Our institution has used the sequence of preoperative chemoradiation (preop CRT) followed by restaging, surgical exploration with resection and IOERT, as indicated, for select patients with locally advanced pancreas cancer. This retrospective review was performed to evaluate survival, relapse patterns, tolerance and prognostic factors. Methods and materials Between
January 2002 and December 2010, 48 patients with locally advanced unresectable or kinase inhibitor Gefitinib borderline resectable pancreatic ductal adenocarcinoma (ACA) received preop CRT prior to an attempt at resection and IOERT. Resection was not attempted in 17 of the 48 patients for the following reasons: disease progression Inhibitors,research,lifescience,medical at restaging in 12 (9 patients, preoperative imaging; 3 patients, peritoneal seeding at laparoscopy prior to surgical exploration and attempted resection); patient declined surgery, 2; medically inoperable, 3. A retrospective review Inhibitors,research,lifescience,medical of the 31 patients who underwent attempted resection is presented here. Patient and disease BMS-354825 factors Patient factors were evaluated with regard to sex, age and performance status (Table 1). There were 13 females and 18 males with median age of 64 (range, 41-85). Performance status (PS) was 0 or 1 in all patients (PS 0 =18, PS 1 =13). Table 1 Patient, disease and treatment characteristics Information that was collected Inhibitors,research,lifescience,medical with
regard to potential disease prognostic factors included: resection status prior to preop CRT, site of lesion, grade and CA 19-9 level (Table 1). Site of the primary lesion was in the pancreatic head in 20 patients and body in 11 patients. The tumor grade was moderately differentiated ductal ACA in 5 patients, poorly differentiated in 18 patients, and not specified in 8 patients. Resection status Inhibitors,research,lifescience,medical prior to preop CRT was categorized by the surgeon, radiologist, and radiation oncologist
as locally unresectable in 20 patients and borderline resectable in 11. Prior to 2007, definitions of borderline resectable were not standardized, but the local strategy was Inhibitors,research,lifescience,medical to consider tumors involving but without encasement of the celiac or superior mesenteric artery and amenable to possible venous resection/reconstruction.
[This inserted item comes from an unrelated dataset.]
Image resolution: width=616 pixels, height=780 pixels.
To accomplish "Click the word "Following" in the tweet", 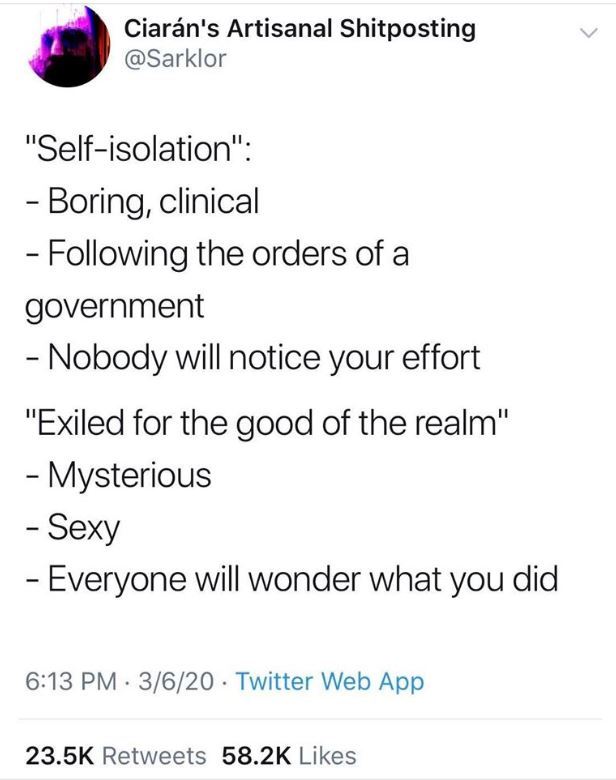I will click(x=112, y=254).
In more recent years, definitions of borderline resectable disease became standardized as described in the publication Cilengitide of Varadhachary et al. (12). Treatment information Treatment factors were collected with regard to irradiation, surgery and chemotherapy (Table 1). This included type of concurrent chemotherapy [gemcitabine vs. 5-fluourouracil (5-FU)], dose and method of EBRT, degree of surgical resection (R0, R1, R2, unresectable), dose of IOERT, and use of maintenance chemotherapy. The concurrent chemotherapy was 5-FU-based in 11 patients [protracted venous infusion (PVI), 6; capecitabine, 2; 5-FU/Oxaliplatin, 3] or gemcitabine-based in 18 patients (weekly single-agent gemcitabine, 12; gemcitabine doublet, 2).